(Stored items)
▼▼▼

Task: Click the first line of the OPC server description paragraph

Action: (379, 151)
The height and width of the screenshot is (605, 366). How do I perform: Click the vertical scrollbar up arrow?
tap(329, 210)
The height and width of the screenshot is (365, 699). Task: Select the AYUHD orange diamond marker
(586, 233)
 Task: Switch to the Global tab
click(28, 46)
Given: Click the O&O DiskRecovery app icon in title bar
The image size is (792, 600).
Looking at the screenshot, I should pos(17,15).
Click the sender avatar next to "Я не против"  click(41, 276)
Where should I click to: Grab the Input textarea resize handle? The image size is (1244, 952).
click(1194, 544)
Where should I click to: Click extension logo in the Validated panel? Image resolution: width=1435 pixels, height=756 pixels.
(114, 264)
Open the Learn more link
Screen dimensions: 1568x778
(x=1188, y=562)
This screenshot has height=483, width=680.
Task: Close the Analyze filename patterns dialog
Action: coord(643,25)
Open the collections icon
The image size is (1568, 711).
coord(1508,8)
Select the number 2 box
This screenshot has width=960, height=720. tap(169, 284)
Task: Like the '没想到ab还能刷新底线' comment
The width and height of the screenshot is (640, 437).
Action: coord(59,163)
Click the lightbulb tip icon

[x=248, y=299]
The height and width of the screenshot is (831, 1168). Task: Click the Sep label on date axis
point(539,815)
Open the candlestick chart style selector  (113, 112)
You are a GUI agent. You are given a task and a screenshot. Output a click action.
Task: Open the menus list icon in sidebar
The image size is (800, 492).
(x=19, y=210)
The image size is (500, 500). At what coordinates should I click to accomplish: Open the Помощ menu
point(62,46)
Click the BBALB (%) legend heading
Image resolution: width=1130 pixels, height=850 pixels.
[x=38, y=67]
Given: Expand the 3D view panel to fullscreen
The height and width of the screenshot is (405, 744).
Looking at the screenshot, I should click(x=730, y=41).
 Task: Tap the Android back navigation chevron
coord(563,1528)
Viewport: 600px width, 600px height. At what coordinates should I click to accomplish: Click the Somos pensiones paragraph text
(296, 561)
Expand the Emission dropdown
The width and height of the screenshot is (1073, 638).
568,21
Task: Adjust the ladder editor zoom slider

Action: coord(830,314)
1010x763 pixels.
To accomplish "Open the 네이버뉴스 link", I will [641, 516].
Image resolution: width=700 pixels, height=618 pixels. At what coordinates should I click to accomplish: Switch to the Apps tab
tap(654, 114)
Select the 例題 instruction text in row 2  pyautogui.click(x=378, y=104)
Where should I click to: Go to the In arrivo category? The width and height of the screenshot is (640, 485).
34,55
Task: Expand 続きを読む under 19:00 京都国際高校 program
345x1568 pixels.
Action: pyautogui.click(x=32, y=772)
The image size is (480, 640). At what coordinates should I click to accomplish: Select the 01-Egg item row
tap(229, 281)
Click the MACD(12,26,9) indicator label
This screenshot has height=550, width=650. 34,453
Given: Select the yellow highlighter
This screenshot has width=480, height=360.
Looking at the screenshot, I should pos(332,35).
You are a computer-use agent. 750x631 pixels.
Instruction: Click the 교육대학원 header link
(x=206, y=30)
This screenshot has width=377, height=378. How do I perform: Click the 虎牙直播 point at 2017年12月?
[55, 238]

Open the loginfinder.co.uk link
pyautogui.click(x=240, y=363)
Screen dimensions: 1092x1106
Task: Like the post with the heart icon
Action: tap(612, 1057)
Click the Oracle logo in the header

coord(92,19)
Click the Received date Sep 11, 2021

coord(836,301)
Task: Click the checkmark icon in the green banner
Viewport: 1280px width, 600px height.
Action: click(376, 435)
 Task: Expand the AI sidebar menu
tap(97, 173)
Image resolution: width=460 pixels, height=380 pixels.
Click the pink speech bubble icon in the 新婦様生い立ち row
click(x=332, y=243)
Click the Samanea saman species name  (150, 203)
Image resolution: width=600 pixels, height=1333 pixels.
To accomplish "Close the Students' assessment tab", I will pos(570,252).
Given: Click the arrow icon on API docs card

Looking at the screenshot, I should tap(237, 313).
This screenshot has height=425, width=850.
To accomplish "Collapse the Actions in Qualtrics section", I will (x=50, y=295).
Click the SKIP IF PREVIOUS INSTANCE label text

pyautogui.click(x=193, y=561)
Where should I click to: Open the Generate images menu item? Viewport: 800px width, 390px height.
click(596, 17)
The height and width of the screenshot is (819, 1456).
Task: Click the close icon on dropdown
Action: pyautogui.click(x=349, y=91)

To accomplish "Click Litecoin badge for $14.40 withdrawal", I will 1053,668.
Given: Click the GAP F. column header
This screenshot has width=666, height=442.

▲▲▲

Work to complete
The lines you need are those containing "agent"; find them in the records and copy them.

Answer to this task
You are a GUI agent. You are given a task and a screenshot. Output a click action.
You are a computer-use agent. 750x631 pixels.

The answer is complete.